Time | Country | Event | Period | Previous value | Forecast | Actual |
---|
06:45 | France | CPI, y/y | October | 2.2% | 2.5% | 2.6% |
06:45 | France | CPI, m/m | October | -0.2% | 0.3% | 0.4% |
07:00 | Switzerland | KOF Leading Indicator | October | 111 | 108.2 | 110.7 |
08:00 | Germany | GDP (YoY) | Quarter III | 9.8% | 2.5% | 2.5% |
08:00 | Germany | GDP (QoQ) | Quarter III | 1.9% | 2.2% | 1.8% |
08:30 | United Kingdom | Consumer credit, mln | September | 0.5 | 0.45 | 0.2 |
08:30 | United Kingdom | Mortgage Approvals | September | 74.2 | 70.95 | 72.6 |
09:00 | Eurozone | Harmonized CPI | October | 0.5% | | 0.8% |
09:00 | Eurozone | Harmonized CPI ex EFAT, Y/Y | October | 1.9% | 1.9% | 2.1% |
09:00 | Eurozone | Harmonized CPI, Y/Y | October | 3.4% | 3.7% | 4.1% |
09:00 | Eurozone | GDP (YoY) | Quarter III | 14.2% | 3.5% | 3.7% |
09:00 | Eurozone | GDP (QoQ) | Quarter III | 2.1% | 2% | 2.2% |
EUR fell against most of its major counterparts in the European session on Friday, weighed down by the European Central Bank’s (ECB) president Christine Lagarde’s pushback on financial market interest-rate expectations. Investors also assessed some recent data releases out of the Eurozone, which showed stronger-than-expected Q3 GDP reading and hotter-than-forecast October CPI print.
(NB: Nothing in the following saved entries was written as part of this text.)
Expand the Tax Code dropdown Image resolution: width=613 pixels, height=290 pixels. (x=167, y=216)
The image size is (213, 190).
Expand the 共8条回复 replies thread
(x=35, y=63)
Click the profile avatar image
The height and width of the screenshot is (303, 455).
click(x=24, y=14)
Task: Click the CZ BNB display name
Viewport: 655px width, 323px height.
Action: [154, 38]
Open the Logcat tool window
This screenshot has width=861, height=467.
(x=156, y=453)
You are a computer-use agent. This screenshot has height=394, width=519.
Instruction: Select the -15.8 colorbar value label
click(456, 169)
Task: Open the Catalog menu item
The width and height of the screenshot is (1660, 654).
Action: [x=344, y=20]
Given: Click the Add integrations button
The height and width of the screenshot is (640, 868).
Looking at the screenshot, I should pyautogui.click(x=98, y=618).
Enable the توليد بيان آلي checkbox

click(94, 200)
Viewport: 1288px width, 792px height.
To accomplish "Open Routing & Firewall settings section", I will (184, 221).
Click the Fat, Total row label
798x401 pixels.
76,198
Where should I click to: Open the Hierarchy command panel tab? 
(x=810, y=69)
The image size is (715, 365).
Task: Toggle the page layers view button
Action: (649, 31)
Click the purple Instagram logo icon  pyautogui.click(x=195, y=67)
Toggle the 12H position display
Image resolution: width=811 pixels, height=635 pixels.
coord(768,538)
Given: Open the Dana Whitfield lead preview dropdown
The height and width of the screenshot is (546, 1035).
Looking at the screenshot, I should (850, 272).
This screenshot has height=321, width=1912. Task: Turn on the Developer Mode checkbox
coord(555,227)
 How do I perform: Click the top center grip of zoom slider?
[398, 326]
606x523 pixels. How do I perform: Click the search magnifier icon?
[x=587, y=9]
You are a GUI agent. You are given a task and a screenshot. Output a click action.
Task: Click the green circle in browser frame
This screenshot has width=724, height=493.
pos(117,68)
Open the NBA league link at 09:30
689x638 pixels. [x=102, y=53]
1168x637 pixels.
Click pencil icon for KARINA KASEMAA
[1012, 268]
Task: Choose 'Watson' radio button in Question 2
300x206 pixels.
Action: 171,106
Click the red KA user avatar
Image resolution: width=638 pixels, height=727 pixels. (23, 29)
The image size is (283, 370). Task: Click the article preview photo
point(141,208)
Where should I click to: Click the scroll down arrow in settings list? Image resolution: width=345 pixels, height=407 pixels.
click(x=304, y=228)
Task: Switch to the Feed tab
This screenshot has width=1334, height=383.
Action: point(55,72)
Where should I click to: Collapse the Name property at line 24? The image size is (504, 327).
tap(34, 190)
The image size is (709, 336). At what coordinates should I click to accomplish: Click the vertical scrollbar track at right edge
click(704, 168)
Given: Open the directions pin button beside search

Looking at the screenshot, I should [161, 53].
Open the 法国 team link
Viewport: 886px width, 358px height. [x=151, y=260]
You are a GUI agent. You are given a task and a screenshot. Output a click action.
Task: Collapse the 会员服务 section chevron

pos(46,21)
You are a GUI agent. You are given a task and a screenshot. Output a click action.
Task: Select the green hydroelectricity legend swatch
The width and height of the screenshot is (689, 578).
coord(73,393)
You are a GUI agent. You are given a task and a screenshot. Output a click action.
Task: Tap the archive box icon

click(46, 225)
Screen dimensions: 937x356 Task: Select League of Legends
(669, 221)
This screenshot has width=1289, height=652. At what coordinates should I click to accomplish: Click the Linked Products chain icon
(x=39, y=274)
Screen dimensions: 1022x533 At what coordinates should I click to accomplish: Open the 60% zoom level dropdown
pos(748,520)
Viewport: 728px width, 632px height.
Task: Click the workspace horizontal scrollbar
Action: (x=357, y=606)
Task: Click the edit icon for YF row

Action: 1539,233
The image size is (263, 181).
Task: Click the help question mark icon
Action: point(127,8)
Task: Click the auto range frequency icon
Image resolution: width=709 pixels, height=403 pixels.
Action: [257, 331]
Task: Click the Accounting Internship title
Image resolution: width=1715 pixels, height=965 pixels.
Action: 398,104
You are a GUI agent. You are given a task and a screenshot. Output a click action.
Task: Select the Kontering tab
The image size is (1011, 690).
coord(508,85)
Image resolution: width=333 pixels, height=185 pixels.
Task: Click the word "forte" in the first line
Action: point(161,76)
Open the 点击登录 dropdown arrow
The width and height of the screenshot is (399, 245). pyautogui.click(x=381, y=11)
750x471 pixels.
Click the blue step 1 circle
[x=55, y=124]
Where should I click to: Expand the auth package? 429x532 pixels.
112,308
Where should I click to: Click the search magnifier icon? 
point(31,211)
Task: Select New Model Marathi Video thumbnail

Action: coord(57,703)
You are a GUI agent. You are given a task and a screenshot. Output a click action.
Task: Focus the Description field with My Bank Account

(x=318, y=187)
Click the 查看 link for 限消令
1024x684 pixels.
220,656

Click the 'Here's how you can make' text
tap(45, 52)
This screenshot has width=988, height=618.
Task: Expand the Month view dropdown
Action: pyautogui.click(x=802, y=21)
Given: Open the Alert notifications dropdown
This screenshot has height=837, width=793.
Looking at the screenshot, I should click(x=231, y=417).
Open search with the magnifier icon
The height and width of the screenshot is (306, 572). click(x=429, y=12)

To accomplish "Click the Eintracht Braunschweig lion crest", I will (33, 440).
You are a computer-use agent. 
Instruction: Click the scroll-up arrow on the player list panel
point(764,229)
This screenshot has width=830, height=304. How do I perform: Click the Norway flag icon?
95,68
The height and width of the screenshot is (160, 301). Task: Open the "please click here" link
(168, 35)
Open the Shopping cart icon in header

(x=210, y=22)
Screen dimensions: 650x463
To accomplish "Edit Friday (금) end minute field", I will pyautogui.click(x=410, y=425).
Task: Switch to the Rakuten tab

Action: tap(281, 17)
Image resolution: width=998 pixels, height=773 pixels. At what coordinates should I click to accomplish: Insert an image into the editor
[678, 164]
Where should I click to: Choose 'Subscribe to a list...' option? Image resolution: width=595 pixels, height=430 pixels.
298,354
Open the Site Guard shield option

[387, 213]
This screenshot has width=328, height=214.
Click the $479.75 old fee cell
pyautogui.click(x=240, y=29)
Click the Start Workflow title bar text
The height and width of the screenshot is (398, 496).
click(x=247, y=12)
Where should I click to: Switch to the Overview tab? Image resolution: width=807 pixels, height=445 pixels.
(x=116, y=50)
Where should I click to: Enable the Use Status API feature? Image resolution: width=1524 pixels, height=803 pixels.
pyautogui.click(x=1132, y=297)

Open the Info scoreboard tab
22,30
In the morning, Eurostat reported that the euro area’s GDP grew 2.2% q/q in the third quarter after expanding 2.1% q/q in the second quarter. Economists had forecast a 2% q/q gain for the third quarter.
On a y/y basis, the region’s economy grew 3.7% in the last quarter, markedly decelerating from +14.2% a quarter ago. Nonetheless, this exceeded economists' projection of an advance of 3.5% y/y.
In a separate report, Eurostat said that the Eurozone’s inflation is seen to rise 4.1% y/y in October after a 3.4% y/y climb in September. This marked the fastest pace since mid-2008 and was above the economists' forecast of 3.7% y/y and the ECB’s 2%-target.
The ECB’s president Christine Lagarde acknowledged yesterday that “inflation will take longer to decline than previously expected” but is still seen to “in the medium term below our 2% target”. She also stated that markets’ expectations for an interest rate hike next year were not in line with the Bank’s policy guidance, which suggests the ECB’s key rates to remain at their present levels until the Eurozone’s inflation is seen back at 2%-target by the middle of the projected period and set to hold there.
However, the latest growth and inflation data were interpreted by market participants as supportive for rate hikes next year. They are now pricing in a 10 basis point rate increase by July 2022 and another by next October.